- [Description of the task]: For the word "avatar", state how many lines below contain it. Give no other text.

- [Data extract]:

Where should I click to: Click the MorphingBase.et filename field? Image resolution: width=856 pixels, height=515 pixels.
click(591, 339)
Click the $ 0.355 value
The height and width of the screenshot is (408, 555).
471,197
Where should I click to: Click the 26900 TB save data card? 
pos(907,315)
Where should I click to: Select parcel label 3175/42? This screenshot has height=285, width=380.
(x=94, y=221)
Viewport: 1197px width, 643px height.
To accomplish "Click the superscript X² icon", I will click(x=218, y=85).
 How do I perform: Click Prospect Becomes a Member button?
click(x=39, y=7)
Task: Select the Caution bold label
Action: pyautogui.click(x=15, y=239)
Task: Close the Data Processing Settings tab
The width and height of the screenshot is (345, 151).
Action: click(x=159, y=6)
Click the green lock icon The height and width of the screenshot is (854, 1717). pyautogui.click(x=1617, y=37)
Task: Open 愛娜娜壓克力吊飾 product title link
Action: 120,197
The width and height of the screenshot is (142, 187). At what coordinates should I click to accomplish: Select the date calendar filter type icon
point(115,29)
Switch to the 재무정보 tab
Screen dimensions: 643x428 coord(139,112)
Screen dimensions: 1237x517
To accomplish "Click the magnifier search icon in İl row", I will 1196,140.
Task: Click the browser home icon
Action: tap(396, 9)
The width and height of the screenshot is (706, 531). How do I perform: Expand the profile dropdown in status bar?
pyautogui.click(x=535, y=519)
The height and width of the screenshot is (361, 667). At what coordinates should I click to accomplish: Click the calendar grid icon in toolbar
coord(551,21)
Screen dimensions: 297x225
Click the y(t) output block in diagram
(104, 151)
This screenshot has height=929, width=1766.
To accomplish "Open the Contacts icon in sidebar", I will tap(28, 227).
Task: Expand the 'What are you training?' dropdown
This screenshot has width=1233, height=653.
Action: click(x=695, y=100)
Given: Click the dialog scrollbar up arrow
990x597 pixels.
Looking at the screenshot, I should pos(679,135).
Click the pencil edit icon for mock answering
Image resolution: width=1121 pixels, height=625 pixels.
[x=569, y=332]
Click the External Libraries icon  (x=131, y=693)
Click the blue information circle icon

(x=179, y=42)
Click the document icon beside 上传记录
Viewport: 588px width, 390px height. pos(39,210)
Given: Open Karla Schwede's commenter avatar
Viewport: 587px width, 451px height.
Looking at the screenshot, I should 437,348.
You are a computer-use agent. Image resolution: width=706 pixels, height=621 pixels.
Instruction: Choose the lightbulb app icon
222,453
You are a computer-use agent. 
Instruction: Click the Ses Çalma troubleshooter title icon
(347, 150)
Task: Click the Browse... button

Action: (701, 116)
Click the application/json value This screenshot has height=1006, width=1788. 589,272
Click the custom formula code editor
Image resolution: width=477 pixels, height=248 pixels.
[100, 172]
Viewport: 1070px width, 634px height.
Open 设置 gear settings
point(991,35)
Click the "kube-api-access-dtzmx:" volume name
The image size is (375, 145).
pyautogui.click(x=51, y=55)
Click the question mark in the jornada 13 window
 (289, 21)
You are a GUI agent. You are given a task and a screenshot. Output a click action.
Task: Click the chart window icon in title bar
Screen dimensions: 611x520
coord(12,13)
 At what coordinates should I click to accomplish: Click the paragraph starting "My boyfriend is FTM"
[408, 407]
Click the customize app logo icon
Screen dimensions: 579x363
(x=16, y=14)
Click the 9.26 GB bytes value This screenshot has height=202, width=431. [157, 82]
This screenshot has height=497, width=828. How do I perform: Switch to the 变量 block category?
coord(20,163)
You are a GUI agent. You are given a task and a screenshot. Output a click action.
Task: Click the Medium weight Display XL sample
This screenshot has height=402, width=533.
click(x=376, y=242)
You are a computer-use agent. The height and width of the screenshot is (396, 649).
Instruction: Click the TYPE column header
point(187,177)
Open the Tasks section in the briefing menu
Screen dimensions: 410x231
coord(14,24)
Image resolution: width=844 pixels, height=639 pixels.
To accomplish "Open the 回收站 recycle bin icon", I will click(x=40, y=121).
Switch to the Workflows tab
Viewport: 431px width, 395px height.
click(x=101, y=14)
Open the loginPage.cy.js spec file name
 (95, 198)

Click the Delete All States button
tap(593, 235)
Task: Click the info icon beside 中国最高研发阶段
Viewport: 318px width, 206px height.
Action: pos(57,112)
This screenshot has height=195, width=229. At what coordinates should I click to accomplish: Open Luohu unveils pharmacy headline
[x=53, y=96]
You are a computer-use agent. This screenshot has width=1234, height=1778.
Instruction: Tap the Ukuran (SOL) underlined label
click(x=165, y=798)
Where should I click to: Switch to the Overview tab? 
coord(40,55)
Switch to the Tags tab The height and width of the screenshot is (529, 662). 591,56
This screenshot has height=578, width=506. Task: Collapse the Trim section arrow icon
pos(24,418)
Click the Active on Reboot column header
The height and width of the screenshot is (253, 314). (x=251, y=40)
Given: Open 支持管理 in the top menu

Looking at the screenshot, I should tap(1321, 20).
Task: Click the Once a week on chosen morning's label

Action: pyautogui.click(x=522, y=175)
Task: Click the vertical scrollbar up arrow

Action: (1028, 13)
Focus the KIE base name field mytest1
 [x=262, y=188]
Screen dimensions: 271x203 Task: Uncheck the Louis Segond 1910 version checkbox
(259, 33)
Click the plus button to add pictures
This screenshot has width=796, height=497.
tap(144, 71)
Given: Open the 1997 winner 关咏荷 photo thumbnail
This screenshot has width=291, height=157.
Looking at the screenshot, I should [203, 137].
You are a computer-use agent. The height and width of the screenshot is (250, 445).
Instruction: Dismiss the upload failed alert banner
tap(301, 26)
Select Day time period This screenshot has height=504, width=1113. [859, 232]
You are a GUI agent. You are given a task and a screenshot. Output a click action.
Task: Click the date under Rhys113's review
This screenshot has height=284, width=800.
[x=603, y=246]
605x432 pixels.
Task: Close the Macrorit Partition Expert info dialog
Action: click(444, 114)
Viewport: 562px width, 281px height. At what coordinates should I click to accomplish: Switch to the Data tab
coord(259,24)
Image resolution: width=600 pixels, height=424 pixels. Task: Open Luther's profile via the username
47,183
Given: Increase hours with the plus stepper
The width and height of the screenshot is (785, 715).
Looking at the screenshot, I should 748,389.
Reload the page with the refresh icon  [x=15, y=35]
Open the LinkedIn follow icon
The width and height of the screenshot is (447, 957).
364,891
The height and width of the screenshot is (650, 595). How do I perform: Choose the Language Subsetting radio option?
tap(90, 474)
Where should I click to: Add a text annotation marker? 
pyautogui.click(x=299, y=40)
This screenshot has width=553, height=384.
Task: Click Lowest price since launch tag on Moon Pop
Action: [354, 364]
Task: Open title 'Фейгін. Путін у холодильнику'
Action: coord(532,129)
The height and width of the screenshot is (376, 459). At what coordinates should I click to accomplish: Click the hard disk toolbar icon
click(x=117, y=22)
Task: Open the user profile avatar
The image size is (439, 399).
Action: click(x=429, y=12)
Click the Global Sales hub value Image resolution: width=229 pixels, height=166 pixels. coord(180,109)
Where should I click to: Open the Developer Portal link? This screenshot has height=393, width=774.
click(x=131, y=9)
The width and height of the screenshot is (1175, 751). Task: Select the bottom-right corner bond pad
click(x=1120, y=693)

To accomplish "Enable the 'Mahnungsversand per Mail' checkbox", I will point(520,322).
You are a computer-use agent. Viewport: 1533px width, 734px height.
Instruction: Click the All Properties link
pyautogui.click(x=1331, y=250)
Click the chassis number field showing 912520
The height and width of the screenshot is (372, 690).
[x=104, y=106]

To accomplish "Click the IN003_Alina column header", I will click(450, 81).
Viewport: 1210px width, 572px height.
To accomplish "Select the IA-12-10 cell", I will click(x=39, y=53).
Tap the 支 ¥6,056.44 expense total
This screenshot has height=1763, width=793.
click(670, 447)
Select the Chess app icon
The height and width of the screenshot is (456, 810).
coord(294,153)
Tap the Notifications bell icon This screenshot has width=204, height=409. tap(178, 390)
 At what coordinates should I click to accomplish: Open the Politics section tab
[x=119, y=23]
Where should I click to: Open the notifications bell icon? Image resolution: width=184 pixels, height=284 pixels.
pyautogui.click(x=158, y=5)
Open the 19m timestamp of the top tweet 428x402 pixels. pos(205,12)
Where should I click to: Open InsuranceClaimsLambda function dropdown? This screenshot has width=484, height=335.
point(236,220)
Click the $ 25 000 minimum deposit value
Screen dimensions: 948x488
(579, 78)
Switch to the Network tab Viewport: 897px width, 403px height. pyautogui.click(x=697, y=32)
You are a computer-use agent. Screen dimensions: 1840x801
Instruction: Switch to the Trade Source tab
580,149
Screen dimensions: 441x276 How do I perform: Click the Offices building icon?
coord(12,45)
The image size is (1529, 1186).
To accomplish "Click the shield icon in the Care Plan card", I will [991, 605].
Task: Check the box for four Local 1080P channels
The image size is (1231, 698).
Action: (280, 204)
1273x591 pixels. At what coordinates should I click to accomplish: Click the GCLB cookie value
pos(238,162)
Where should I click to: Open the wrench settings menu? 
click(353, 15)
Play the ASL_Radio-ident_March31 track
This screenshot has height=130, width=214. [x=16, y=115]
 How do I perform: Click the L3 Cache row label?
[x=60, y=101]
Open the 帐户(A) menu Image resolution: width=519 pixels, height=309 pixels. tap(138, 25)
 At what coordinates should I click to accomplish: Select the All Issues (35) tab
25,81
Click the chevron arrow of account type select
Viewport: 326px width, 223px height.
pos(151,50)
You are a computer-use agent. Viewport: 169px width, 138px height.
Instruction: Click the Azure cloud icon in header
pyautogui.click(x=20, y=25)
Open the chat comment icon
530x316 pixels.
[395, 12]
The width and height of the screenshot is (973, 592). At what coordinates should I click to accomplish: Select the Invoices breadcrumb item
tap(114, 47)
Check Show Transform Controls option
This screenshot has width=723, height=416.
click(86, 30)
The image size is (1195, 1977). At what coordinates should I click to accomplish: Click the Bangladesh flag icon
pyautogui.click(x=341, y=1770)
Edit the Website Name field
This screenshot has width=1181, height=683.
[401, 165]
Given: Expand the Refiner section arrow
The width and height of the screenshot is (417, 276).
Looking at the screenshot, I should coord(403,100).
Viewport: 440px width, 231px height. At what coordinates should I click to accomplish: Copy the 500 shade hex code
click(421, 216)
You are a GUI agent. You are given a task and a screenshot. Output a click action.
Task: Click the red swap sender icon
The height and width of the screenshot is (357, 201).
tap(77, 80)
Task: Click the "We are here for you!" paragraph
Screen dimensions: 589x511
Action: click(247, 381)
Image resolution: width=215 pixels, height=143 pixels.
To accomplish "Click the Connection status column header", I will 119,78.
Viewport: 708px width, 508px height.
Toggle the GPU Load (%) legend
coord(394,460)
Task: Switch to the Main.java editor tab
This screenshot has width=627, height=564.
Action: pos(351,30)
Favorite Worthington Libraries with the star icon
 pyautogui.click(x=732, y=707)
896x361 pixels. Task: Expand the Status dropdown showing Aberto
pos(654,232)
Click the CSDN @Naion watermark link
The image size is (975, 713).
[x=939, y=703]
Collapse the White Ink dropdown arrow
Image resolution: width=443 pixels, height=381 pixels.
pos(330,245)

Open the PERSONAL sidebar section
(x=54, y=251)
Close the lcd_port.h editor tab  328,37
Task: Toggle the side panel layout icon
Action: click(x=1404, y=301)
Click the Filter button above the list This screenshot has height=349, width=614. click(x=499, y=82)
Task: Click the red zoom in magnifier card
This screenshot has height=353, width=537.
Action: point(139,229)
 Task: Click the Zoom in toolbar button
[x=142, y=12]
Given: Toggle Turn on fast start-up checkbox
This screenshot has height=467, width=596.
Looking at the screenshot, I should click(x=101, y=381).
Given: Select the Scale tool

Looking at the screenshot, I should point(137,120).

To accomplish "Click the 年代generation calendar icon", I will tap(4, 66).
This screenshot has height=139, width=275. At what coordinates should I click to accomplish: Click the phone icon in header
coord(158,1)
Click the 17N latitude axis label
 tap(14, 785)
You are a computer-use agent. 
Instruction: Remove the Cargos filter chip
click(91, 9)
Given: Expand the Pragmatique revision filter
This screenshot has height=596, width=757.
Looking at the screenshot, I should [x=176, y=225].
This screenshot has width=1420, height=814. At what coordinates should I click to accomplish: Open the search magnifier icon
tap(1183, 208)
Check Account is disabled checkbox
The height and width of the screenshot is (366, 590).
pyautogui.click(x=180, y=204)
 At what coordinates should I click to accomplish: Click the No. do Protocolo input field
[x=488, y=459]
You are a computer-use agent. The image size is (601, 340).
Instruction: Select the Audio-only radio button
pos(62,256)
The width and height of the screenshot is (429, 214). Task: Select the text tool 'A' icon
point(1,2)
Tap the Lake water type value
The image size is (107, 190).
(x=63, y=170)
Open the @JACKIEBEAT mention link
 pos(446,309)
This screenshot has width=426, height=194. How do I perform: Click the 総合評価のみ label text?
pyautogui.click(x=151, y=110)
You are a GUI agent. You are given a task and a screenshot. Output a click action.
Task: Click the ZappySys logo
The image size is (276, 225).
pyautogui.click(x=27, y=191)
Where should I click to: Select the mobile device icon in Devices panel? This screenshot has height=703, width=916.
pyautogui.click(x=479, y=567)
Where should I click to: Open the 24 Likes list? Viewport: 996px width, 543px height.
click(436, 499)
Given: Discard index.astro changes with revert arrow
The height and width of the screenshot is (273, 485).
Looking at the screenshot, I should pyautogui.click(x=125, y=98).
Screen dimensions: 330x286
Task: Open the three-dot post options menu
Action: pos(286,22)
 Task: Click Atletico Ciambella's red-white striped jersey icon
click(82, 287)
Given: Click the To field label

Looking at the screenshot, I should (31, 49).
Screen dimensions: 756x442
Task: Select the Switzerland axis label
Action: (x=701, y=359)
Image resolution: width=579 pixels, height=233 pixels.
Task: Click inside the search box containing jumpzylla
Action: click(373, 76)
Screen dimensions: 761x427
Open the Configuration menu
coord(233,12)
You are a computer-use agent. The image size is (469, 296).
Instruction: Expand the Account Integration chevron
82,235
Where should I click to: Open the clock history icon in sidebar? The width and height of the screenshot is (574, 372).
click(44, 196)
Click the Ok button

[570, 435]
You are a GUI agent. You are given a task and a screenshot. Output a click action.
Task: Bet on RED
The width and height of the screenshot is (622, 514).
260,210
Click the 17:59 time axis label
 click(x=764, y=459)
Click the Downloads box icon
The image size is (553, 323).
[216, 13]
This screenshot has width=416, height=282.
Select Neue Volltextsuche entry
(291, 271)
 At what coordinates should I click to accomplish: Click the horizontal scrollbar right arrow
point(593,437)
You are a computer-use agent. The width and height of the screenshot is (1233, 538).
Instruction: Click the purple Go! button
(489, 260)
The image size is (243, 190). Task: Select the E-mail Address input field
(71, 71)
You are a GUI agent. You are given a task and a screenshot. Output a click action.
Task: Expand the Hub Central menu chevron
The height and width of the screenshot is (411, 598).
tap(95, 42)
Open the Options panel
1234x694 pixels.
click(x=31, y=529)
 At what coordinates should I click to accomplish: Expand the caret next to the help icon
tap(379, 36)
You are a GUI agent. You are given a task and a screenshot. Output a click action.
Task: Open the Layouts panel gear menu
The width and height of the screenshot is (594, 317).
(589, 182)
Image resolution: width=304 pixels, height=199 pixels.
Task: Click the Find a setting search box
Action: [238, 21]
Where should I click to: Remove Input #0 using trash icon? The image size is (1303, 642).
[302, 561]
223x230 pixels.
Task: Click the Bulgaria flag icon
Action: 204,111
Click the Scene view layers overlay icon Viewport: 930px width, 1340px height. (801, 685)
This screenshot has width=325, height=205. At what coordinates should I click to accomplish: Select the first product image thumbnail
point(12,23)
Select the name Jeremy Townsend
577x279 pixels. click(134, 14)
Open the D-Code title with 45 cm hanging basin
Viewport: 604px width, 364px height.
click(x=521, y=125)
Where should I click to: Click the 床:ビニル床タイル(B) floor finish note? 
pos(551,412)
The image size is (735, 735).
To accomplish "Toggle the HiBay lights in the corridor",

- [Solution to the problem]: 2